I swallow, ashamed. “That’s not my real name. It’s a lie.”
“It’s who you are to me,” he murmurs, and in that one sentence I hear everything I am to him—someone to fuck, someone to protect. Someone to care for. His isn’t the expression of a man who wants to convince me of something. His jaw is tense, eyes dark with regret. He’d rather be telling me anything but this—anything but the truth.
I remember what Candy said to me. Dangerous. Yes, he’s dangerous. You only have to look at him to know. He’s lethal energy in leather boots. He’s a force of nature on a goddamn motorcycle. The question isn’t whether he’s dangerous. It’s whether he’s dangerous to me. “Are you going to hurt me?”
“No,” he says, absolutely sure. Sure enough that it slaps me. Sure enough that I know he’s considered doing it. “I’m going to help you through this.”
Suspicion is acid down my throat. “Help me through what?”
His expression darkens. “I know who you’re running from.”
“Excuse me?” I laugh, unsteady. I don’t want to believe him. “And anyway, it’s not one person I’m running from. It’s an army of them.”
“Even better,” he says. “I’m a soldier.”
Two klicks to the south, he said when we got here.

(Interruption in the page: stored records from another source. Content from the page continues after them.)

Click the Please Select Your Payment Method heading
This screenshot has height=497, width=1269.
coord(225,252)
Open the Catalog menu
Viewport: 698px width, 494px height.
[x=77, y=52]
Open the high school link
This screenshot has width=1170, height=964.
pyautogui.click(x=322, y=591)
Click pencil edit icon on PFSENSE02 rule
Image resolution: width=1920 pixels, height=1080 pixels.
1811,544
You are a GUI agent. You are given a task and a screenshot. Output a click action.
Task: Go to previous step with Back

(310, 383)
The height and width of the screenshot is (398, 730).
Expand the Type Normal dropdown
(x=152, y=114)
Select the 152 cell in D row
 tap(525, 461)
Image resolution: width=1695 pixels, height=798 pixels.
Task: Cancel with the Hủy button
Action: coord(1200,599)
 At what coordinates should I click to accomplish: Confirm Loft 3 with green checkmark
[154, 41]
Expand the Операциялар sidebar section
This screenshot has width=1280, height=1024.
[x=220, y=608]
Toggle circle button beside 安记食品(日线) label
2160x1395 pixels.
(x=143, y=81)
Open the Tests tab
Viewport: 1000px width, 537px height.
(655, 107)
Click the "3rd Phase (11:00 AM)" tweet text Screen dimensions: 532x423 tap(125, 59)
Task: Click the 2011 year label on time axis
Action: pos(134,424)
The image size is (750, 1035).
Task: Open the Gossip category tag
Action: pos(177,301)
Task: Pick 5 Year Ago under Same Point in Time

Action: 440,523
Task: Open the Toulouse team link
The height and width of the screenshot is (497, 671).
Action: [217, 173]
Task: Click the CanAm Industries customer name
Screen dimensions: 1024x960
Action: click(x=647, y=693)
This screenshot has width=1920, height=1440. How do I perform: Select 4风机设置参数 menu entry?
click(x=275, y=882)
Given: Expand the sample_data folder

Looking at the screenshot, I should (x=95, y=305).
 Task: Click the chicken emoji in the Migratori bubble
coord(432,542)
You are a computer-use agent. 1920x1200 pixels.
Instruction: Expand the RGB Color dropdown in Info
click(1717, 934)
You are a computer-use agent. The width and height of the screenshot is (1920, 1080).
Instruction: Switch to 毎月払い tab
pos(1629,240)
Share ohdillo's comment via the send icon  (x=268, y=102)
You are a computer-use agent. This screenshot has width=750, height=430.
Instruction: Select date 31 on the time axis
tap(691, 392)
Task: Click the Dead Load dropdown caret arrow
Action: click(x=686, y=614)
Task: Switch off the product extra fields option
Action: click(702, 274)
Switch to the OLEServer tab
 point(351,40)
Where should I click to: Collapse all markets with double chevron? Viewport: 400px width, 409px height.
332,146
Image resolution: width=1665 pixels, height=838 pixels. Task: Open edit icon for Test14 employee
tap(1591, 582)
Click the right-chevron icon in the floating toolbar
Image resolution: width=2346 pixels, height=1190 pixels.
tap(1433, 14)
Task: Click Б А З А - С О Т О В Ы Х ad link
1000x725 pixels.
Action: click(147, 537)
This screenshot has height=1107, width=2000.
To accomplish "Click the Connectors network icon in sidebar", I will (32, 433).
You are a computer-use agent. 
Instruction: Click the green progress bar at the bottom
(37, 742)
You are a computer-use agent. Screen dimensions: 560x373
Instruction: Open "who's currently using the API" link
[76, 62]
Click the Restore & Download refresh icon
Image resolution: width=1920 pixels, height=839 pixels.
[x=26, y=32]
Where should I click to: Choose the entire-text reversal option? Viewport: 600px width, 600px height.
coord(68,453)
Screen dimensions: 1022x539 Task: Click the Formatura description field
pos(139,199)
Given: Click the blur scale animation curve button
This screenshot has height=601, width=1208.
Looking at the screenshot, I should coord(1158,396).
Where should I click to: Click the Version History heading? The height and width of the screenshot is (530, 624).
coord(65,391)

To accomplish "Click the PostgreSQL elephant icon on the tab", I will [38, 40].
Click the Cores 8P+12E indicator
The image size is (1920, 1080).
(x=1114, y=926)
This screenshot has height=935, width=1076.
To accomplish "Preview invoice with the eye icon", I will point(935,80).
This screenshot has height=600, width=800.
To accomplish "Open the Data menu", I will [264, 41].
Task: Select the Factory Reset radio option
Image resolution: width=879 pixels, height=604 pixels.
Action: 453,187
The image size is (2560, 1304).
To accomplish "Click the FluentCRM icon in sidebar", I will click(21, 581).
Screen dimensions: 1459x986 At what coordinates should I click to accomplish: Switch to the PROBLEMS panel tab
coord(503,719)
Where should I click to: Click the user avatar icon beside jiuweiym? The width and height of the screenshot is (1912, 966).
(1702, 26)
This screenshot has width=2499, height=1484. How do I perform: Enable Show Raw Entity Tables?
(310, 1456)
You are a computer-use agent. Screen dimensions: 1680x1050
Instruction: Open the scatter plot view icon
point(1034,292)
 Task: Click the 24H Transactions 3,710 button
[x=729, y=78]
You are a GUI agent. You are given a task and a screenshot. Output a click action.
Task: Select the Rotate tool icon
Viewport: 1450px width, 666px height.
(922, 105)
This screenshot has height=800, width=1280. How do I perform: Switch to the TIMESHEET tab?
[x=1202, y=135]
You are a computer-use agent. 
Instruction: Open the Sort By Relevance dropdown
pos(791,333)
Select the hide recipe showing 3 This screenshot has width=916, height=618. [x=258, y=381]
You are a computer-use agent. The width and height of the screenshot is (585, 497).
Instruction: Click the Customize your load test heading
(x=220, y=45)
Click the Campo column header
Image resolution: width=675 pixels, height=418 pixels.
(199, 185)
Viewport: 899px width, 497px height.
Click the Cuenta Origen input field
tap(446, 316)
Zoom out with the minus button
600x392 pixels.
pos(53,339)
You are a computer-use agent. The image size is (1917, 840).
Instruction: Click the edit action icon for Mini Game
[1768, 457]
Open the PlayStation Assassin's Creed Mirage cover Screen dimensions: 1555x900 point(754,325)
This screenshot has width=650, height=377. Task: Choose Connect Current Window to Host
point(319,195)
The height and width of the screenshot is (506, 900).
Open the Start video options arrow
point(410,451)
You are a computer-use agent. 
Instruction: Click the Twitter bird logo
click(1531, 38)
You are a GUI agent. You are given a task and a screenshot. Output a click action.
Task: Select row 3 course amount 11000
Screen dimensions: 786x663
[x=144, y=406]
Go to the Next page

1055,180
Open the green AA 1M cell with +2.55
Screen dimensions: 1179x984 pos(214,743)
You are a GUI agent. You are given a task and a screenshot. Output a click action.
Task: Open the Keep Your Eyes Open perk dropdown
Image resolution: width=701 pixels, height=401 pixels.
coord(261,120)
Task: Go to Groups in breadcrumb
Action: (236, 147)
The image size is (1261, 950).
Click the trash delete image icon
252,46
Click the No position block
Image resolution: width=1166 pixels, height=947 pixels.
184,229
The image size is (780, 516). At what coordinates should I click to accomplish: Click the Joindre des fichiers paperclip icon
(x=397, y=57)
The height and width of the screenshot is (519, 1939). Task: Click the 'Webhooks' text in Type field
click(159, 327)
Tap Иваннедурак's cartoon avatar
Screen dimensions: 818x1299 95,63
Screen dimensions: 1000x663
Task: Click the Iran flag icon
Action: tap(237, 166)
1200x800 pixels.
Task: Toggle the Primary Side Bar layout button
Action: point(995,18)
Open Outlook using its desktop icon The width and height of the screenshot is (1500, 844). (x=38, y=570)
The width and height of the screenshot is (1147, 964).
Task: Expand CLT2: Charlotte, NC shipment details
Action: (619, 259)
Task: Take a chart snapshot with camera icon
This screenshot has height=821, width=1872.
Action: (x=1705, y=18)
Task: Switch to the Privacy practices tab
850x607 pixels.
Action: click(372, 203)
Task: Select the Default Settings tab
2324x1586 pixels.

That’s military terminology. I imagine him with his hair less scruffy, his mouth clean shaven. I imagine him without the leather jacket or the bike, but instead in a uniform. He’d look good like that.
I’m guessing he did look good like that. I feel sick. “You used to be in the military?”
“Army,” he confirms.
I remember the feeling I had that first night, that a cop was in the building. A man with military training. Exactly the kind of men my father and Byron hired as muscle.
The dangerous kind.
I take a step back. “Are you a cop?”
“No,” he says grimly. “I have other things in common with Byron, but not that.”